REQUIRED ACTION: Your answer should consist of each line from the data below that contains "computer".

Stored data
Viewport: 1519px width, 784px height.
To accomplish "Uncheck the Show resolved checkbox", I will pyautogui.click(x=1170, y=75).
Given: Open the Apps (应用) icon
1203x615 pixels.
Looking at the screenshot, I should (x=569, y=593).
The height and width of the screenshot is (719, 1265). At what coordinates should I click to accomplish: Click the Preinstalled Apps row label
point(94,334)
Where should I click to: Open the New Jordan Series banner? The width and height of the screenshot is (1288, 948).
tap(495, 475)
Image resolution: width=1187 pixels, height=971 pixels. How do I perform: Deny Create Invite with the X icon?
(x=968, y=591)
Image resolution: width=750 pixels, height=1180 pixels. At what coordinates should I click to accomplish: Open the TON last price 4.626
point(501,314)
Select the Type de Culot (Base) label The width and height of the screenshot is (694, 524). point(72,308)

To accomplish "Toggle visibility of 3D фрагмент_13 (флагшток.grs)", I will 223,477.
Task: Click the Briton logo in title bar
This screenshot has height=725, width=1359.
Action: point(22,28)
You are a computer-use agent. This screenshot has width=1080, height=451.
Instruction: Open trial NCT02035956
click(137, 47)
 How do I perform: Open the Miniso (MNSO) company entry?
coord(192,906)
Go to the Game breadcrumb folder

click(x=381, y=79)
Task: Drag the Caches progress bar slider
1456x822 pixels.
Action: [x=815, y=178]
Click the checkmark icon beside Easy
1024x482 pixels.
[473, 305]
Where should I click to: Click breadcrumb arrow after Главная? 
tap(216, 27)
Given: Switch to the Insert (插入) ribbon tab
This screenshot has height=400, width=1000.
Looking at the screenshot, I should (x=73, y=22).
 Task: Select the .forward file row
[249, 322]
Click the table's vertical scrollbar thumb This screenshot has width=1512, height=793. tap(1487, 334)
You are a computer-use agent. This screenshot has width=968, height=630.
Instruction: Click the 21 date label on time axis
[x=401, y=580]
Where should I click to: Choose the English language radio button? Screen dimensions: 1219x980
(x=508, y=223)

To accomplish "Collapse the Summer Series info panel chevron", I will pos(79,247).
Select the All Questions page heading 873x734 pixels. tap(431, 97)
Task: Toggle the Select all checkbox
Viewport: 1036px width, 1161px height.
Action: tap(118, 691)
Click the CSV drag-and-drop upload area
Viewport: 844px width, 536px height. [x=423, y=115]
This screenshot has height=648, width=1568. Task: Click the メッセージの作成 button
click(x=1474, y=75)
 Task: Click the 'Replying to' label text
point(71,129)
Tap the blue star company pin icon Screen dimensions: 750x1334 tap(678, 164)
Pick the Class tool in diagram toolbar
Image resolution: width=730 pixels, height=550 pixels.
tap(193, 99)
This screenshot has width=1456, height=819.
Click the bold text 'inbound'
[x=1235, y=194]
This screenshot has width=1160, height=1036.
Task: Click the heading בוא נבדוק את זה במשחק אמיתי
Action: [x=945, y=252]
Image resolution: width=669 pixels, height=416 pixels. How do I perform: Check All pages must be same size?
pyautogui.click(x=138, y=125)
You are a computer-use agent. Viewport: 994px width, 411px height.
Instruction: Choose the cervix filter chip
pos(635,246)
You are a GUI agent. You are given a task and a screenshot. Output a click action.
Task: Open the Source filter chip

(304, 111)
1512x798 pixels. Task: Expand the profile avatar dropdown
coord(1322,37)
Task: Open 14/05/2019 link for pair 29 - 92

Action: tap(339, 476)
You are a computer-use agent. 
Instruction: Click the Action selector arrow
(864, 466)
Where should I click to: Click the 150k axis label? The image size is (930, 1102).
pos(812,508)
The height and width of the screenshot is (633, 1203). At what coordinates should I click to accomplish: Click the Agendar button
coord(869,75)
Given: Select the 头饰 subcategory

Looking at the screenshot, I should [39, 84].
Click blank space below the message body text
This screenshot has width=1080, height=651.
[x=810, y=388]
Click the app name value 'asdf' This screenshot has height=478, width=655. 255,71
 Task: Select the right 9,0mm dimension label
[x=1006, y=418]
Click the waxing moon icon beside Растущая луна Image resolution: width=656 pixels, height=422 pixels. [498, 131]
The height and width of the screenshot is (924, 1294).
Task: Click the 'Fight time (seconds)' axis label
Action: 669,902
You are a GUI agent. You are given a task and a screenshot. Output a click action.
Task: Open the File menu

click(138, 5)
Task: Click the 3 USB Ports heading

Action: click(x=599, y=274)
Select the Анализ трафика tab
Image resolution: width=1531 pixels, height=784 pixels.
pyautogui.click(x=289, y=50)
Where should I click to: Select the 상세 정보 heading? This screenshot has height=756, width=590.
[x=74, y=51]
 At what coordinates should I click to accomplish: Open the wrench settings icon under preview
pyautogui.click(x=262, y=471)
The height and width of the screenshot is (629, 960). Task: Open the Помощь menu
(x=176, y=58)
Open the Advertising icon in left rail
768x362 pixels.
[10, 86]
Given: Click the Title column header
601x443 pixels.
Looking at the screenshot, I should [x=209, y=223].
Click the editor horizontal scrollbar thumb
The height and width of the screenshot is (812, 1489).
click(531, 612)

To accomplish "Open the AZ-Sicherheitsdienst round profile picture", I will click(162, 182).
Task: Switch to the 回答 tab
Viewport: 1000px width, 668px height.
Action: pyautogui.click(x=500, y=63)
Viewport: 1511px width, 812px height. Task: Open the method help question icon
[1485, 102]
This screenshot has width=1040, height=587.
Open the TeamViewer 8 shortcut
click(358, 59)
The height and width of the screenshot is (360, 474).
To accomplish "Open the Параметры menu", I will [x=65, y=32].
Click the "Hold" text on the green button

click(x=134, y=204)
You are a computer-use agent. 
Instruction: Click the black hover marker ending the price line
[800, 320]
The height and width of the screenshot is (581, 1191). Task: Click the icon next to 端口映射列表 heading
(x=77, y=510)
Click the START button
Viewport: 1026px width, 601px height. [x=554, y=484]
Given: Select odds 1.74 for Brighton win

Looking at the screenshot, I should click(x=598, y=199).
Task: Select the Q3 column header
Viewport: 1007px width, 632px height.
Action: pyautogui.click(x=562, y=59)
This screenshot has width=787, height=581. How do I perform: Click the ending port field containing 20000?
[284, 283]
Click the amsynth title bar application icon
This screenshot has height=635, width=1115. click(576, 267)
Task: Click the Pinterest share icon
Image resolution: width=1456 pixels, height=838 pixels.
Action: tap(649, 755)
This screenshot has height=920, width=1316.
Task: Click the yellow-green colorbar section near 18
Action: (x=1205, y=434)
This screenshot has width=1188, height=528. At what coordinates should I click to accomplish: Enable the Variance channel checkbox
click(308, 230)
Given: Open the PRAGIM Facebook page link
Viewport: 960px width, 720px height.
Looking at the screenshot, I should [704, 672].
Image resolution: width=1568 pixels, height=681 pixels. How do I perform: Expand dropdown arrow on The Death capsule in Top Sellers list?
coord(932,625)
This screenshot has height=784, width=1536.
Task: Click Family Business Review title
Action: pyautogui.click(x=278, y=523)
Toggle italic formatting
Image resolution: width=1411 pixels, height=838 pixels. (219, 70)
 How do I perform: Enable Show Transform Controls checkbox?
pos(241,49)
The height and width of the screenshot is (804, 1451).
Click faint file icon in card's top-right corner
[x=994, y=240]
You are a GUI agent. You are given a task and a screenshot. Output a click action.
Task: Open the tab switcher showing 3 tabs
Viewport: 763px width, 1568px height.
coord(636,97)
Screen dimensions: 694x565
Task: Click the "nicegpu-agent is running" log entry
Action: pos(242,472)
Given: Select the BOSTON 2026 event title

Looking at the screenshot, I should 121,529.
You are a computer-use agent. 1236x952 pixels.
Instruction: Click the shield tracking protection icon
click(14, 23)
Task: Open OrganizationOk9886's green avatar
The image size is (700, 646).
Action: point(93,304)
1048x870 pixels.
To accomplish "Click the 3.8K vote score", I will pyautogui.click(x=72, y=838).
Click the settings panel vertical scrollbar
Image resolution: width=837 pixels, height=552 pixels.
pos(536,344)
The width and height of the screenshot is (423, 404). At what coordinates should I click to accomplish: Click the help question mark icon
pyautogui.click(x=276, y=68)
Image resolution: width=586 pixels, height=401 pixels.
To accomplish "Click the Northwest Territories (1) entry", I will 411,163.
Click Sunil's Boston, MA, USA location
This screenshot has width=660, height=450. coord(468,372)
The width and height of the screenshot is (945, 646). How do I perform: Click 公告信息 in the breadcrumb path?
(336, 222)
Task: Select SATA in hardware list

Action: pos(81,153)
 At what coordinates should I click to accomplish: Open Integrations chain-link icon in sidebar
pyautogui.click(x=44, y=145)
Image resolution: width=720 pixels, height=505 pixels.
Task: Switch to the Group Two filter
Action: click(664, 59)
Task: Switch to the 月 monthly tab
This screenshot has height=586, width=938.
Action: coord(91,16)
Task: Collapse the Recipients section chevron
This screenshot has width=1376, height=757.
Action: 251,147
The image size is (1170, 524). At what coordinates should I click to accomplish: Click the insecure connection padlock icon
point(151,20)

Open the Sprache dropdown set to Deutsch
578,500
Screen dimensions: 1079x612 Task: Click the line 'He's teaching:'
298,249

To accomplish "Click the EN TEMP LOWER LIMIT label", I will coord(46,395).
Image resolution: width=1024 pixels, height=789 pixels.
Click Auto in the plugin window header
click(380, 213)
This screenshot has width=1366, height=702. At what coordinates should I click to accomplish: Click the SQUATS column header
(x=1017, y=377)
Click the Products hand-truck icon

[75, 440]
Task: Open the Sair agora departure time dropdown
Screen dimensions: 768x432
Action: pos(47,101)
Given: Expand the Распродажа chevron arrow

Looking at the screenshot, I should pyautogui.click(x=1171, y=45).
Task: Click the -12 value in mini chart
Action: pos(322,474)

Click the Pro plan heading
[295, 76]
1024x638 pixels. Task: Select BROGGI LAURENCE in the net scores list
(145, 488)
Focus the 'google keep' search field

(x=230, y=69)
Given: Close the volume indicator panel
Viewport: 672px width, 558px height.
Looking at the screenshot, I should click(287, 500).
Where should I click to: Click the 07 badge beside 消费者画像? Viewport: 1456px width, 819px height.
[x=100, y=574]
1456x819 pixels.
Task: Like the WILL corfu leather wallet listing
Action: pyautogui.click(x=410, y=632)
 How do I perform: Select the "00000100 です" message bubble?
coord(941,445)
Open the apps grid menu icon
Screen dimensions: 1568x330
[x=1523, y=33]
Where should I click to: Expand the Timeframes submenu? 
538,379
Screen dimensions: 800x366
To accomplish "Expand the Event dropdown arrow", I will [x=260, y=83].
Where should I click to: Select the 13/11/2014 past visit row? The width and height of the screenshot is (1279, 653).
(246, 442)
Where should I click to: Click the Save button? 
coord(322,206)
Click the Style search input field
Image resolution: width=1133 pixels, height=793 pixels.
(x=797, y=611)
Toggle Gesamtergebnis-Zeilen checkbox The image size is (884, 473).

YOUR SOLUTION:
You are a computer-use agent. This screenshot has width=1080, height=451.
You are a computer-use agent. This screenshot has width=968, height=630.
You are a computer-use agent. Viewport: 994px width, 411px height.
You are a computer-use agent. 
You are a computer-use agent. 
You are a computer-use agent. 1236x952 pixels.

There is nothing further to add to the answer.